— Task material —

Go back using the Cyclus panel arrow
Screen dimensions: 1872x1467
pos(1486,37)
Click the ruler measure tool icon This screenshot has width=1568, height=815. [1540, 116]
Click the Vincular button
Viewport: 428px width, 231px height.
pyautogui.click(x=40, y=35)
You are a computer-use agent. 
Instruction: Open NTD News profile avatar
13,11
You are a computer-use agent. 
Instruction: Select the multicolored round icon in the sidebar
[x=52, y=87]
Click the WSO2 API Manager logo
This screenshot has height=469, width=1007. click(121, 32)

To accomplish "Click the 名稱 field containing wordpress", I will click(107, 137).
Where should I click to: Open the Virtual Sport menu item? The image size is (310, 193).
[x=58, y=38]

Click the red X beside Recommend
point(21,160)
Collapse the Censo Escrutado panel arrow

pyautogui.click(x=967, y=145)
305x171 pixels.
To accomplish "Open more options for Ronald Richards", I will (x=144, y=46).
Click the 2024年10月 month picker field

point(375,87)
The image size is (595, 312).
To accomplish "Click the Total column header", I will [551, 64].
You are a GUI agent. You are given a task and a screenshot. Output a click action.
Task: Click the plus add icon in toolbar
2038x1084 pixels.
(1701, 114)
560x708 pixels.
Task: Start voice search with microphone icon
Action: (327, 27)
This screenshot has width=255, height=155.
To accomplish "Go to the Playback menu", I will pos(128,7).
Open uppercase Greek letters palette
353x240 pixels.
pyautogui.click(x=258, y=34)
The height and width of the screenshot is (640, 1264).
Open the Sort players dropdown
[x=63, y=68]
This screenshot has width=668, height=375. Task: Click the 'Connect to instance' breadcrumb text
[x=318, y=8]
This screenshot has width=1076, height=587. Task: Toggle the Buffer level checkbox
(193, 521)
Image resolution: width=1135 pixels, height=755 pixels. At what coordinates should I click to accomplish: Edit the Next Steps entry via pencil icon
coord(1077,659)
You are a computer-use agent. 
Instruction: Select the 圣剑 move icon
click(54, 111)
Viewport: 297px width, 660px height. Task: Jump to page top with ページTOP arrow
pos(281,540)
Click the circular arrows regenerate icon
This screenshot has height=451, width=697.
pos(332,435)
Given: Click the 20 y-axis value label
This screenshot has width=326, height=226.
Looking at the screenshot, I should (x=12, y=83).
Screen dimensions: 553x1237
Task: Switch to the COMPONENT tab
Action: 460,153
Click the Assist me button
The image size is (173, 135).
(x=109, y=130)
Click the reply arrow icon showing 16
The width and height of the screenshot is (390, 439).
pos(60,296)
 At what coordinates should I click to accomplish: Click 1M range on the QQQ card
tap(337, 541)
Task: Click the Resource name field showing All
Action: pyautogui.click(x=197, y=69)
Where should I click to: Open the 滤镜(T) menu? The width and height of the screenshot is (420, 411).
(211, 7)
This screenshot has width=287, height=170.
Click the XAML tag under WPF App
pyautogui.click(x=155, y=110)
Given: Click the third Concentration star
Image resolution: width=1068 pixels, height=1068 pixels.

— Written problem —
Return each line above that contains the string "accomplish", copying every one in full.

— Solution for this task —
To accomplish "Click the 名稱 field containing wordpress", I will click(107, 137).
To accomplish "Open more options for Ronald Richards", I will (x=144, y=46).
To accomplish "Click the Total column header", I will [551, 64].
To accomplish "Go to the Playback menu", I will pos(128,7).
Image resolution: width=1135 pixels, height=755 pixels. At what coordinates should I click to accomplish: Edit the Next Steps entry via pencil icon
 At what coordinates should I click to accomplish: Click 1M range on the QQQ card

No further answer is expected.